En medio del dolor que provoca siempre la muerte de un gran amigo, no se me ocurre dedicar estas líneas a Javier en un puchero de lágrimas. Desde que tuve la suerte de conocerlo, en el año 1998 -es decir, hace once, siendo él subdirector de El Mundo y su jefe de Opinión y yo profesor en la Universidad Autónoma de Madrid-, nuestras conversaciones, cada vez más asiduas, transitaban por caminos de humor y risa. No había espacio para nada con sabor a lamento, menos aún a tragedia, sin por ello huir de la seriedad, que se hacía presente cuando hablábamos de temas que llamamos "serios".
Me gustaban su pluma mordaz y sus artículos sin concesiones, que tanta irritación provocaban a los destinatarios. Pero sobre todo me gustaba su capacidad para ser un amigo leal, como lo fue conmigo y con los otros pocos que llegamos a compartir. Compartíamos también otros denominadores. Ambos nos habíamos iniciado pronto en la militancia de izquierda, para combatir a nuestras respectivas dictaduras -la franquista él, la somocista yo-; ambos habíamos hecho del periodismo una trinchera (Javier con muchísimo más tino y calidad, debo decirlo) y, desde 1998, compartimos medios de prensa, El Mundo durante casi diez años y Público, desde la fundación de este diario.
Había otro elemento común: Javier no había abdicado de sus ideas ni ideario, a pesar de que, si lo hubiera hecho, le habría ido mejor en diversos campos terrenales. Ofertas no le faltaron; pero optó por seguir siendo lo que había sido, es decir, él mismo. Tal hecho estaba en la médula espinal de sus escritos. Podía tirar cuantas piedras quisiera sin temor de que se las devolvieran en simple o por triplicado. No hay muchos javieresortices en este mundo y esa carestía hará más notoria su prematura ausencia.

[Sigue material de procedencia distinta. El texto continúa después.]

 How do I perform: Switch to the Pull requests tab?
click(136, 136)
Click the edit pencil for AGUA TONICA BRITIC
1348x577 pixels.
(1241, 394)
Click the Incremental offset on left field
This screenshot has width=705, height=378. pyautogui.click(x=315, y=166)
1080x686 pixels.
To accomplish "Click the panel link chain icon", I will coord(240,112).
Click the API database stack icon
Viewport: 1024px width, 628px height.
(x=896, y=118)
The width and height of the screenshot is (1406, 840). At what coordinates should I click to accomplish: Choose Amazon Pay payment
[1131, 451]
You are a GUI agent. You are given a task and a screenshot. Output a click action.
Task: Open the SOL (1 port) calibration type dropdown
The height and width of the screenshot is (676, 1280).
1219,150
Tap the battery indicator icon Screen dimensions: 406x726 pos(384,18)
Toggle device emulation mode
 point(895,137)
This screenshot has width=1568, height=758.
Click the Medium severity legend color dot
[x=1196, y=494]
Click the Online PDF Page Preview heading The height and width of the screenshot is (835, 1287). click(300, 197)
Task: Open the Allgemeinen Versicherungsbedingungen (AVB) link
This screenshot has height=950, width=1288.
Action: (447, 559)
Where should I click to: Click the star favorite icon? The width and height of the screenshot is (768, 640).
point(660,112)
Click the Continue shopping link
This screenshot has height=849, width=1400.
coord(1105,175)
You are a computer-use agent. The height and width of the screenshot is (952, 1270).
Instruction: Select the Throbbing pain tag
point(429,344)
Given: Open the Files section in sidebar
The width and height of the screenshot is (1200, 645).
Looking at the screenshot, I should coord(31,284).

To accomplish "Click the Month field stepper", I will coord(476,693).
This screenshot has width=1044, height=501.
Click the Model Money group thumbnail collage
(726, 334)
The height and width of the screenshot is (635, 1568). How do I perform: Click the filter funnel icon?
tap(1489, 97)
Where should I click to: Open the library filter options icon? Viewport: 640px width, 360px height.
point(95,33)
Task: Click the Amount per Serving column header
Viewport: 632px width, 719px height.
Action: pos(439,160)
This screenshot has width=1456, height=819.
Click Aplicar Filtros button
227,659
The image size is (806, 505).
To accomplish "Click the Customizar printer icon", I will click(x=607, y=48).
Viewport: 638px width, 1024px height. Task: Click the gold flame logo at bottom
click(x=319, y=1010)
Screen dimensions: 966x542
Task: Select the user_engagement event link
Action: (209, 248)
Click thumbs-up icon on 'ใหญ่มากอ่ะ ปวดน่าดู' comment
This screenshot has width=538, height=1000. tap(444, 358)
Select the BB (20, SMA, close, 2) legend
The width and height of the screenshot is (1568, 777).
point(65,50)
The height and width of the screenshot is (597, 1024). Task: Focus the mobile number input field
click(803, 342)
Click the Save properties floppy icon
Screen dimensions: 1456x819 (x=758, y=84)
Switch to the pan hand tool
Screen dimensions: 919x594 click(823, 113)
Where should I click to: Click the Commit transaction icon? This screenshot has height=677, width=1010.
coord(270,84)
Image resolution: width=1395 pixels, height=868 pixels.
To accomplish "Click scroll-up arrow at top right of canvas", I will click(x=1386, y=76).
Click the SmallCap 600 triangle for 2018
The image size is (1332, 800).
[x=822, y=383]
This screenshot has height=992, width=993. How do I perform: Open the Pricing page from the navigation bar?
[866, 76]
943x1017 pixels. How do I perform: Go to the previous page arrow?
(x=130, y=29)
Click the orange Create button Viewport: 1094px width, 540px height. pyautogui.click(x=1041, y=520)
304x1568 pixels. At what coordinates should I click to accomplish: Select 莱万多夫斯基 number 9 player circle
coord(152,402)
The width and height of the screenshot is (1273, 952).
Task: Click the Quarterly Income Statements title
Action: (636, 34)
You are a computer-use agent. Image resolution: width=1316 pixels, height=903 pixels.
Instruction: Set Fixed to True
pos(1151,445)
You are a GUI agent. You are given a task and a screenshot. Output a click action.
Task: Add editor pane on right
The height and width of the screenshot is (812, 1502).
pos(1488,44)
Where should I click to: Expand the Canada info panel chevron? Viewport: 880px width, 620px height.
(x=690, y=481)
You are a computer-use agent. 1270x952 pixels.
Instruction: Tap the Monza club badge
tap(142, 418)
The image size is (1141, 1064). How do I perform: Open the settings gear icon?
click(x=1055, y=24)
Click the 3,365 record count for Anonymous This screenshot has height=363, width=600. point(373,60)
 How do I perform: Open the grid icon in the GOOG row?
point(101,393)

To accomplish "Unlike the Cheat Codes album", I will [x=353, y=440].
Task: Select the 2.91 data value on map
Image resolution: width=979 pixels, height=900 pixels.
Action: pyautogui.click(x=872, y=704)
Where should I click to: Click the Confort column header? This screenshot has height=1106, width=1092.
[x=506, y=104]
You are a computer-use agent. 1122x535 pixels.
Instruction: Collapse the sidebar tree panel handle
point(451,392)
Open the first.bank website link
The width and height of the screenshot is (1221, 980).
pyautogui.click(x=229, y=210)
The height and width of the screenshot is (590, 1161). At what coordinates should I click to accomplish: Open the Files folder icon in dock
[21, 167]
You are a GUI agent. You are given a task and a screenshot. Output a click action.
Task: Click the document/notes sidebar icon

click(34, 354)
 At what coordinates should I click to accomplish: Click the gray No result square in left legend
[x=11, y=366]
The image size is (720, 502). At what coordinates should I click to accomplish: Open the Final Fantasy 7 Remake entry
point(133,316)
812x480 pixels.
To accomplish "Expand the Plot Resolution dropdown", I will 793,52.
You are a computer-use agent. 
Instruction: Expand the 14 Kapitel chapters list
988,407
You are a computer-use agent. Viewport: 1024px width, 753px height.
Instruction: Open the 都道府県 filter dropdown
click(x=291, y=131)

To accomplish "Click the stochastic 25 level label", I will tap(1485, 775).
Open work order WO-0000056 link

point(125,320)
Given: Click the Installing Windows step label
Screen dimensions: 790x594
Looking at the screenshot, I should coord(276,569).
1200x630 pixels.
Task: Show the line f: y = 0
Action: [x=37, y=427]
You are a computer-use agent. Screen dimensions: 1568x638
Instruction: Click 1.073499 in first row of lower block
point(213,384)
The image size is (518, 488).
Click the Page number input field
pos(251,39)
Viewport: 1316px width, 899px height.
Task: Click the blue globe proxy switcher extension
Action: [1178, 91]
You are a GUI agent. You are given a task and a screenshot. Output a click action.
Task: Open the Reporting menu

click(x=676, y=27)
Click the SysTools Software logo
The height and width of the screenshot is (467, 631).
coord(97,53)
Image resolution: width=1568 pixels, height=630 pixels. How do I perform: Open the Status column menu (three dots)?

Comimos en el restaurante de tantas otras veces, cerca de su casa, por el metro El Carmen, pocos días antes de que lo internaran en el hospital. Esa fue la única vez que vi a Javier apagado. Hablamos de la muerte y me comentó que, para quedar inválido e inútil, prefería palmarla de una vez. Fue esa, también, la única vez que salió de mí un regaño, pues, le dije, años le quedaban y saldría de su enfermedad. Después hablamos, estando ya en el hospital. Quedamos en vernos pasada Semana Santa. Y Javier, que siempre había sido cumplido conmigo, me dejó esperando. No se la perdono.
Está uno tentado a ponerse triste en estas circunstancias, sin embargo, tratándose de un humano que escribió, en tono festivo, su propio nota necrológica ¿cómo no despedirte, Javier, con una sonrisa cómplice, como seguramente te habría gustado?
Augusto R. Zamora. Javier Ortiz, con una sonrisa cómplice. Público. 28 de abril de 2009.